Task to complete:
The entries are to be returned exactly, with images left out.

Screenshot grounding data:
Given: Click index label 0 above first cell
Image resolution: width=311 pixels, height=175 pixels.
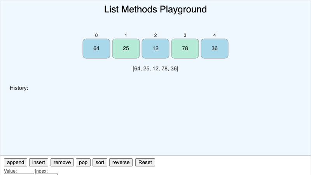Looking at the screenshot, I should 96,35.
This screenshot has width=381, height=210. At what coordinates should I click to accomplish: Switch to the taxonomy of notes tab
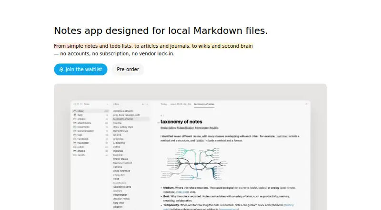click(x=204, y=104)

Output:
Given: Click index label 0 above first cell
Image resolution: width=311 pixels, height=175 pixels.
Looking at the screenshot, I should 96,35.
This screenshot has width=381, height=210. At what coordinates should I click to accomplish: Switch to the taxonomy of notes tab
click(x=204, y=104)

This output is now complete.